About this task: Condense the paragraph of the source text that begins "Did people notice the music?" into a short bulleted list that keeps its main facts.

Source text:
◇ ◇ ◇ ◇
But this doesn’t just happen with split brain patients. It seems to happen a lot more than we think, in our normal, everyday brains.
So for example, there was one experiment where people were asked to pick their favorite pair of jeans out of four (unbeknownst to them) identical pairs of jeans. A good portion of the people picked the jeans on the right, since they looked at the jeans from left to right. But they were unaware that that was their decision algorithm, and they rationalized their decision by saying they liked the fabric or the length or some other non-discriminating fact about the jeans. Liking the fabric of one pair of jeans more than the others was demonstrably false since the jeans were identical, yet that was the reason they gave. There’s still no persistent across the isle partisanship in your fully functioning brain, so the press secretary has to still come up with a good, socially acceptable story about Congress’ decision for the general public’s consumption.
This is one reason why it is inefficient to flat out ask someone something controversial. People make decisions based on information they don’t even know they’re using, and from there the entire existence of bias (the flip side of that is if you get someone to admit to some group identity or position publicly, they”ll be biased to act more in line with that group identity or proposition in the future without even realizing it). They’re not going to give you their “real” answer, they’re going to give you the socially acceptable answer since that is the entire job of the press secretary, and any psychological study that simply asks people questions has a fatal flaw.
We have little idea why we do things, but make up bogus reasons for our behavior…
Adrian North and colleagues from the University of Leicester playe[d] traditional French (accordion music) or traditional German (a Bierkeller brass band – oompah music) music at customers and watched the sales of wine from their experimental wine shelves, which contained French and German wine matched for price and flavour. On French music days 77% of the wine sold was French, on German music days 73% was German – in other words, if you took some wine off their shelves you were 3 or 4 times more likely to choose a wine that matched the music than wine that didn’t match the music.
Did people notice the music? Probably in a vague sort of way. But only 1 out of 44 customers who agreed to answer some questions at the checkout spontaneously mentioned it as the reason they bought the wine. When asked specifically if they thought that the music affected their choice 86% said that it didn’t. The behavioural influence of the music was massive, but the customers didn’t notice or believe that it was affecting them.
In other words the part of our brain that ‘reasons’ and explains our actions, neither makes decisions, nor is even privy to the real cause of our actions…
Let me emphasis this last sentence: In other words the part of our brain that ‘reasons’ and explains our actions, neither makes decisions, nor is even privy to the real cause of our actions. Moral reasoning is no different.
In principle, we might be able to discern objective moral values if we could get everyone to be a consequentialist. But… yeah, good luck with that. I’ll just say that I hate talking about how people should behave morally, mainly because of this wall of separation between how people actually reason morally and their rationalizations for it. It’s such a headache. I’d rather stick with the bird-watching view towards morality.
◇ ◇ ◇ ◇
Stored data:

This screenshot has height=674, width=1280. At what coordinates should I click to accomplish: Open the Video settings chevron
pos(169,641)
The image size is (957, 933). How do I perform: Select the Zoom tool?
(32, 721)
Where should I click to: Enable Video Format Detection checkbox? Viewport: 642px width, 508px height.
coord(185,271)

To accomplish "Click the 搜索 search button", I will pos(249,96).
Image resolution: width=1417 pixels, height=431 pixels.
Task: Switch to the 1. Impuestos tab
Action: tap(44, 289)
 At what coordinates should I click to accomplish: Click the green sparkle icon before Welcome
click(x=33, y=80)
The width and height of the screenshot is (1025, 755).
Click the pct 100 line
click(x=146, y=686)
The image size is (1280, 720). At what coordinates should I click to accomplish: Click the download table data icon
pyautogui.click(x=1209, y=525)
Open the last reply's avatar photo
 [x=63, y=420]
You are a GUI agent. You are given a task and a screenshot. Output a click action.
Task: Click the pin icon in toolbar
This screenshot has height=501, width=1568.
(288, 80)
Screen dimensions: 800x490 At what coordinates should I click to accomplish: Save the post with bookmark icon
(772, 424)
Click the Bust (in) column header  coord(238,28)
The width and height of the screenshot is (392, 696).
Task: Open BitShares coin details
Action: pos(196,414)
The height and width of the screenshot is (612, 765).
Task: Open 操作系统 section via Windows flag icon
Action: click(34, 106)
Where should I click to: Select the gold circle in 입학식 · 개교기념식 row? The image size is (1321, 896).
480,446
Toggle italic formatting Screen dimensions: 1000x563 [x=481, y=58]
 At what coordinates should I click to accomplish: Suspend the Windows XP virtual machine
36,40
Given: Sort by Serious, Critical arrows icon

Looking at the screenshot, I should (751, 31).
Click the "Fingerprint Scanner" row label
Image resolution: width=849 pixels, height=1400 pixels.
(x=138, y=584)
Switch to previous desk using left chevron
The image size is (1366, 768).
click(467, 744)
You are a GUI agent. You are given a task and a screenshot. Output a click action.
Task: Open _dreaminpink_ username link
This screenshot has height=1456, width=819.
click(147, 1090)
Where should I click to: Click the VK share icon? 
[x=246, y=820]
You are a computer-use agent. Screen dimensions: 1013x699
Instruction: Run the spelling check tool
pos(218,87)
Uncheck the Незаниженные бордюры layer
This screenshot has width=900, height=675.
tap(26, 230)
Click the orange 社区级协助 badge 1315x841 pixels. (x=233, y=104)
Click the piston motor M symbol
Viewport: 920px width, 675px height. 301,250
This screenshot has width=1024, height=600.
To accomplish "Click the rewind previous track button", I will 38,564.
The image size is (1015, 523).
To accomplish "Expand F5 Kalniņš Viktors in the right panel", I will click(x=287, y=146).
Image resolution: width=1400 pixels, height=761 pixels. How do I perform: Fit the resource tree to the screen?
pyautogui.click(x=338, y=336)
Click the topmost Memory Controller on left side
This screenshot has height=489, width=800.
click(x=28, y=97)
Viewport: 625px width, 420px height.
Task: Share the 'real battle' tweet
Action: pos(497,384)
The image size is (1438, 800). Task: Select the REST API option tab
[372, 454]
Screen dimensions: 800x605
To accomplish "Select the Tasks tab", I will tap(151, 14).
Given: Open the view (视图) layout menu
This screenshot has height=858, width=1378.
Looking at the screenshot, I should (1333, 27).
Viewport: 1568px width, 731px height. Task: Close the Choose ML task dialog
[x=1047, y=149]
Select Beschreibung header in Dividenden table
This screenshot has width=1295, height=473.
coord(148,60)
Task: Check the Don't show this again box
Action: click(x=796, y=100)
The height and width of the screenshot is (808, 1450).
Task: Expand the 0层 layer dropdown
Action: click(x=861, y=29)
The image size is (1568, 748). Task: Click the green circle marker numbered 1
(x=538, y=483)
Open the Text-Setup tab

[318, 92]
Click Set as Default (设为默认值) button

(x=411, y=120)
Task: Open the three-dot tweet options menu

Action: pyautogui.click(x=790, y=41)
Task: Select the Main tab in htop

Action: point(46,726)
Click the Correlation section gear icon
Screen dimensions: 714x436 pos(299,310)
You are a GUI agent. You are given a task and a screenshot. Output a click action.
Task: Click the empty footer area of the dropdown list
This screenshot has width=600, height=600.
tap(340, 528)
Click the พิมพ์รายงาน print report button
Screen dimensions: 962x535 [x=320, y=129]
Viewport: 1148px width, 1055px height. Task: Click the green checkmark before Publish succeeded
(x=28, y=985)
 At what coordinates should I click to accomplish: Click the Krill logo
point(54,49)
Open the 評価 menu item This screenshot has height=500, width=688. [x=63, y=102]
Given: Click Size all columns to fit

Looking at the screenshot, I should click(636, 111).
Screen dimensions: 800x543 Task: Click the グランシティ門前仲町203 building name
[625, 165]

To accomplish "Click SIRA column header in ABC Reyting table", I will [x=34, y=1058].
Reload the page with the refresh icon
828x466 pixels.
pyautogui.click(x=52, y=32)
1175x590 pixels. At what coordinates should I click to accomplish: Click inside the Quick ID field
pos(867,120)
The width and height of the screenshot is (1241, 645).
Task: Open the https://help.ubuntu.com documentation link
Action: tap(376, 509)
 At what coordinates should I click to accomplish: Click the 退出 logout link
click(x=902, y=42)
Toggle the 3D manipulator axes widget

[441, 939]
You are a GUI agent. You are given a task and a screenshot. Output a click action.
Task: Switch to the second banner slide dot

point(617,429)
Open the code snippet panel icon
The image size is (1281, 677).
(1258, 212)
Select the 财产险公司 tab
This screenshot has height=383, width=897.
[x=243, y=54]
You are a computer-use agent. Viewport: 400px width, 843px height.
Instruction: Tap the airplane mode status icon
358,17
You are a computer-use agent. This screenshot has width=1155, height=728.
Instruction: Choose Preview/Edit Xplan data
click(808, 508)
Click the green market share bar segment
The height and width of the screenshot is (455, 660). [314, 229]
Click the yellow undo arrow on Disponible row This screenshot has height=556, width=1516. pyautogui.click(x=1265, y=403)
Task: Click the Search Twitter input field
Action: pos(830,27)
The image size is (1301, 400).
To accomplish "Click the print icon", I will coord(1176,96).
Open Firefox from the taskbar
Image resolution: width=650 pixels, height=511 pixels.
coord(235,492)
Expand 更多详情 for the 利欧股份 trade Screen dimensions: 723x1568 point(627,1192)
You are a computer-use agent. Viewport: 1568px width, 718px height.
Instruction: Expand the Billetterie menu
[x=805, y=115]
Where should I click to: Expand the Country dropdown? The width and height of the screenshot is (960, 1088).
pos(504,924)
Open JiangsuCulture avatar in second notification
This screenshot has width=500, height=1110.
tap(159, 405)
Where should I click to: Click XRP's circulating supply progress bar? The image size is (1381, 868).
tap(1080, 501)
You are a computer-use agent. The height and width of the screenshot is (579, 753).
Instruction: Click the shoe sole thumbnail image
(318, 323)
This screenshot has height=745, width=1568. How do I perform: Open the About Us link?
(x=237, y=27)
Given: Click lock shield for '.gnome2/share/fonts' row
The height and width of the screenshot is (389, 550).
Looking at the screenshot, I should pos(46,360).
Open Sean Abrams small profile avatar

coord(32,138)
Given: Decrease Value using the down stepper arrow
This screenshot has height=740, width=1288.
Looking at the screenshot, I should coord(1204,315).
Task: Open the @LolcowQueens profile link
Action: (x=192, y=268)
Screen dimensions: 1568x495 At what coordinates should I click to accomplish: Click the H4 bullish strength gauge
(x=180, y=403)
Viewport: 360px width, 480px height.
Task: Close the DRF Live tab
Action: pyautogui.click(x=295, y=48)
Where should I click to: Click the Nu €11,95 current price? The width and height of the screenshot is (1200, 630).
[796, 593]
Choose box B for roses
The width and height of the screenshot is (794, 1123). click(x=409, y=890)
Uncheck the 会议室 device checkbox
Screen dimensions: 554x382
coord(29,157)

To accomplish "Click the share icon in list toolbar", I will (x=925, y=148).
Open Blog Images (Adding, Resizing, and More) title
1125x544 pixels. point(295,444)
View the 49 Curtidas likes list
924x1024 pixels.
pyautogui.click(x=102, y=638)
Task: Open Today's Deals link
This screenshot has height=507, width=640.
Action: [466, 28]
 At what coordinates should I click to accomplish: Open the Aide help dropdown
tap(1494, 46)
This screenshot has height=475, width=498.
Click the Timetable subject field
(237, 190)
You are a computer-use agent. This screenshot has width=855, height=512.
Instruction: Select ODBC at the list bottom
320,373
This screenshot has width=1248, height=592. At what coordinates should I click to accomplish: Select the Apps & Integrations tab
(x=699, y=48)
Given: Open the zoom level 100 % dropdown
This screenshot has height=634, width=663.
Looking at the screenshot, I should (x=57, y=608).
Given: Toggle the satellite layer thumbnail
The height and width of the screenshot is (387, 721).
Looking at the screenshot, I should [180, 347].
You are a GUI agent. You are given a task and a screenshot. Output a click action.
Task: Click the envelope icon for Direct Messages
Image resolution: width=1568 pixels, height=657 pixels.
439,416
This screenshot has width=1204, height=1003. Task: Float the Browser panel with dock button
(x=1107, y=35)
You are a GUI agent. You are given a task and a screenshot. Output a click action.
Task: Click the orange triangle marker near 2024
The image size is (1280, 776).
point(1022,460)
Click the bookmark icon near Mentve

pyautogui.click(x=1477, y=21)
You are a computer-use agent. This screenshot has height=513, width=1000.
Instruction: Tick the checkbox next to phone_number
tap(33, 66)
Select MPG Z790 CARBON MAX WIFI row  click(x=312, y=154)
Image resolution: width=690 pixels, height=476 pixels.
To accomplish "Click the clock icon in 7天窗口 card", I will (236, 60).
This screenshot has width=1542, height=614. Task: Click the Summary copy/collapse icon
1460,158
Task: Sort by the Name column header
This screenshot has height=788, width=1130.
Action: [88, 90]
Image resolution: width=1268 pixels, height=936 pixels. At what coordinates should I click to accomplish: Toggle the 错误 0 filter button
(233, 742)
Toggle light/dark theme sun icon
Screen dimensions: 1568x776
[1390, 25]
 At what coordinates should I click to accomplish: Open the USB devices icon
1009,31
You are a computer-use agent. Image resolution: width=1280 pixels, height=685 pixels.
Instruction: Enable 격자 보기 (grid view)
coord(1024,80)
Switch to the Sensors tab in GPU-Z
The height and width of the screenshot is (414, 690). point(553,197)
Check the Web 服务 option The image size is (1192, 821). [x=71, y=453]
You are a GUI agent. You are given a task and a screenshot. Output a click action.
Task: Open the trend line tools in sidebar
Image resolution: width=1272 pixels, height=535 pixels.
◇ ◇ ◇ ◇
Solution:
- Customers probably noticed the music, but only vaguely.
- Of 44 customers who agreed to answer questions at the checkout, only 1 spontaneously gave the music as the reason for buying the wine.
- When asked directly whether the music affected their choice, 86% said it didn't.
- The music had a large effect on behavior, yet customers neither noticed nor believed that it influenced them.